With DBGB in D.C., Daniel Boulud breaks his business mold

For the most part, celebrity chef Daniel Boulud’s business has been split in two: his highly successful portfolio of New York restaurants, and the handful of restaurants that bear his name in hotels in places like Las Vegas and Singapore.

But D.C. is different. DBGB, Boulud’s standalone restaurant opening Saturday in downtown’s tony CityCenterDC development, is the first time Boulud’s company, the Dinex Group, has done a project outside of New York with no hotel partnership. It’s not something the chef is taking lightly.

“This is fully and entirely managed by us and owned by us,” Boulud said as he sat in the restaurant’s dining room, still a work in progress in late August. “We’re always committed to what we do, but for this one we’ve committed… entirely with our own savings. It’s a big commitment.”

Dinex declined to provide a buildout cost for the CityCenterDC space, but a source familiar with the project said it topped $3 million.

A high-profile New York or celebrity chef coming to D.C. certainly isn’t unprecedented. In fact, Boulud waited much longer than some of his contemporaries to take his chance on D.C.


Click through the gallery at right to see more celebrity chefs in D.C. and how they’ve fared.


It hasn’t worked out for many of them. The list of chefs who have come and gone gets longer every year: Eric Ripert (Westend Bistro); Alaine Ducasse (Adour); Todd English, who has now opened and pulled out of two D.C. spots (Olives and MXDC); and, most recently, Jean-Georges Vongerichten (J&G Steakhouse).

Boulud hopes to be in a different category, he said.

“There are a lot of places where it’s not about who’s cooking as much as who is the marquee name,” Boulud said. “I think I belong more in the who is cooking category like many chefs in D.C., chefs who are working very hard for the craft, who respect this business and really respect their customers, the staff, and the community. I want to make sure I am in that category.”

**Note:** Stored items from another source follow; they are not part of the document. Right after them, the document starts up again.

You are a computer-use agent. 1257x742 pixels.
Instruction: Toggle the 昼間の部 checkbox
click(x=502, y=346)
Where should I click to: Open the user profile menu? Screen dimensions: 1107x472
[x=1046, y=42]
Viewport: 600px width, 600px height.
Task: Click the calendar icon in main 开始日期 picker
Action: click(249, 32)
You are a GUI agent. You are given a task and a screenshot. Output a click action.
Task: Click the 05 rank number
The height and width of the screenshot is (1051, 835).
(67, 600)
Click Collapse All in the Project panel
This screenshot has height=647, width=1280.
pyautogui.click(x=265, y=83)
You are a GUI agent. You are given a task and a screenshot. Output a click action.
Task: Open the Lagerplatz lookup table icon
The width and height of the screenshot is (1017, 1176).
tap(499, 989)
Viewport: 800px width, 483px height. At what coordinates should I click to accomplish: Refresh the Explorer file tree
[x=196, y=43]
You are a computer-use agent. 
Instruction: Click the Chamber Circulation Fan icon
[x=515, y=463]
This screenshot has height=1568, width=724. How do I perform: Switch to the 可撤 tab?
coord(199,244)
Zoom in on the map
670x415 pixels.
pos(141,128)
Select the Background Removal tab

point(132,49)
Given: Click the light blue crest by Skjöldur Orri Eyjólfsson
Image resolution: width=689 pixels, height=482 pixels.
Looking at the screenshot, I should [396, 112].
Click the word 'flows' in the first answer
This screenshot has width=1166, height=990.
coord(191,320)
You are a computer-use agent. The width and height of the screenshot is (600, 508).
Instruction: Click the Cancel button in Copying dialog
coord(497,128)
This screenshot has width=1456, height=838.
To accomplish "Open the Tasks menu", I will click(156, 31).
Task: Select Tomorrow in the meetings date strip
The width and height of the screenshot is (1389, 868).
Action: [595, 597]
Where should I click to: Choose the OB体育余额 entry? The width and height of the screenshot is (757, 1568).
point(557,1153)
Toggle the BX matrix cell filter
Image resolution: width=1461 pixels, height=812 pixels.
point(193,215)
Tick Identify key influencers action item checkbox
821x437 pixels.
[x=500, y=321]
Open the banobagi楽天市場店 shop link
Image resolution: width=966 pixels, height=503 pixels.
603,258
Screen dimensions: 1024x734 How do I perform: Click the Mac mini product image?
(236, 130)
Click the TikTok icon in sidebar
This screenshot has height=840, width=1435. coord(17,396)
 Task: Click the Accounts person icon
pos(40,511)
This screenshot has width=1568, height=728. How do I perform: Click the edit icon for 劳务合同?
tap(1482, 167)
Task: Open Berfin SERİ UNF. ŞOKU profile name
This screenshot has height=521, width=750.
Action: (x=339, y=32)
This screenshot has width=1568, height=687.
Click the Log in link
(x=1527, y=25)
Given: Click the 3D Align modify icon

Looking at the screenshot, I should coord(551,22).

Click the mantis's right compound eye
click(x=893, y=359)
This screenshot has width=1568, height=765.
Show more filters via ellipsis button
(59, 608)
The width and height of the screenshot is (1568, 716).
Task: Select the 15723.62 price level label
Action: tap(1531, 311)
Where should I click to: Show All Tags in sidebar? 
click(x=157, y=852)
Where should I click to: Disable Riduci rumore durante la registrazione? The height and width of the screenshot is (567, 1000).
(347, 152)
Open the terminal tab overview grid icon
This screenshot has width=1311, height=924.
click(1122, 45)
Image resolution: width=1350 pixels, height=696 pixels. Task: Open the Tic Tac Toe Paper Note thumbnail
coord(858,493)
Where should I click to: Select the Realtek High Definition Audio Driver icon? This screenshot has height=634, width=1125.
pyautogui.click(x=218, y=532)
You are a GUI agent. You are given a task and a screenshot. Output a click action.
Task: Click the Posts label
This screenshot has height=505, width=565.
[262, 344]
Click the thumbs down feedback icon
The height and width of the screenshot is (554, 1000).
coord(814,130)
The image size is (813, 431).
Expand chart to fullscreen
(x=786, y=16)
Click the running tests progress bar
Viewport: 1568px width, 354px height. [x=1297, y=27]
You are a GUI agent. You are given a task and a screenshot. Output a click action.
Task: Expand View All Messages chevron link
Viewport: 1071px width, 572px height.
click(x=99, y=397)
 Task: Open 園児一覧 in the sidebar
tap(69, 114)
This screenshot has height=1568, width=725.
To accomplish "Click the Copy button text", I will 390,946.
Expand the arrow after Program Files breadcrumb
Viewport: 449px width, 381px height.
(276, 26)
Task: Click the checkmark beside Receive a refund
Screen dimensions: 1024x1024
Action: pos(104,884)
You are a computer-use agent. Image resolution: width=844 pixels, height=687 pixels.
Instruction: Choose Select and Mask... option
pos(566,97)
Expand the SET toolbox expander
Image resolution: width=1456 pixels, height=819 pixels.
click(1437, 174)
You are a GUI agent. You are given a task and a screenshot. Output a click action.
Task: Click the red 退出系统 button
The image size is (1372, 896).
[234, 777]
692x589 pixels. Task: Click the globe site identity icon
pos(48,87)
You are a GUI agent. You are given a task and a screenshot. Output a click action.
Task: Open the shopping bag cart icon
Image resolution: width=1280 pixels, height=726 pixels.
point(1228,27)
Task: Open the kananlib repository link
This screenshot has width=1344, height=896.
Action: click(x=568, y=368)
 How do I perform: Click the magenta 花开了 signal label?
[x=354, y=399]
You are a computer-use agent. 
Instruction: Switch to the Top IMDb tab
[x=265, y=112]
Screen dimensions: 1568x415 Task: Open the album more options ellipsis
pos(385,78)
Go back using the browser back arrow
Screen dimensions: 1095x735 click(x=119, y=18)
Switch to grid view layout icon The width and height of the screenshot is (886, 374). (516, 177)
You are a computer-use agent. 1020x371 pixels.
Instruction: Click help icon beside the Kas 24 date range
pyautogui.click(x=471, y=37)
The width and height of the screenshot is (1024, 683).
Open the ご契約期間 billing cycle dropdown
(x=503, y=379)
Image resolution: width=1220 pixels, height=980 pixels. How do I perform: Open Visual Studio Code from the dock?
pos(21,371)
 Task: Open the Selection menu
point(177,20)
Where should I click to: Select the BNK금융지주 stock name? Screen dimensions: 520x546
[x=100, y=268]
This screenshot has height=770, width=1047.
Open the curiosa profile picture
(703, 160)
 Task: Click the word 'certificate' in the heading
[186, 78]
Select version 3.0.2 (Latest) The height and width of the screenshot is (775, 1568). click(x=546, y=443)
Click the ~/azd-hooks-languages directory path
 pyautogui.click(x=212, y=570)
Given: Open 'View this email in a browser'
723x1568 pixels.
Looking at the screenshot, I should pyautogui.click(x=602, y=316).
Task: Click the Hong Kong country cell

That’s not to say the French-born chef with three Michelin stars hasn’t felt the sting of failure in his career. He has had to close four restaurants over the years: two in Vancouver, one in Beijing and one in the Wynn Las Vegas resort and casino.

The last one came after the Wynn canceled Boulud’s contract, a move the chef joked at the time was costing Steve Wynn more than the divorce the hotel magnate was going through.

“Sure, sometimes there was a project that should have never happened, because I should have concentrated on staying more local than international or what have you, but that’s OK,” Boulud said. “I think every project is an exciting thing to do.”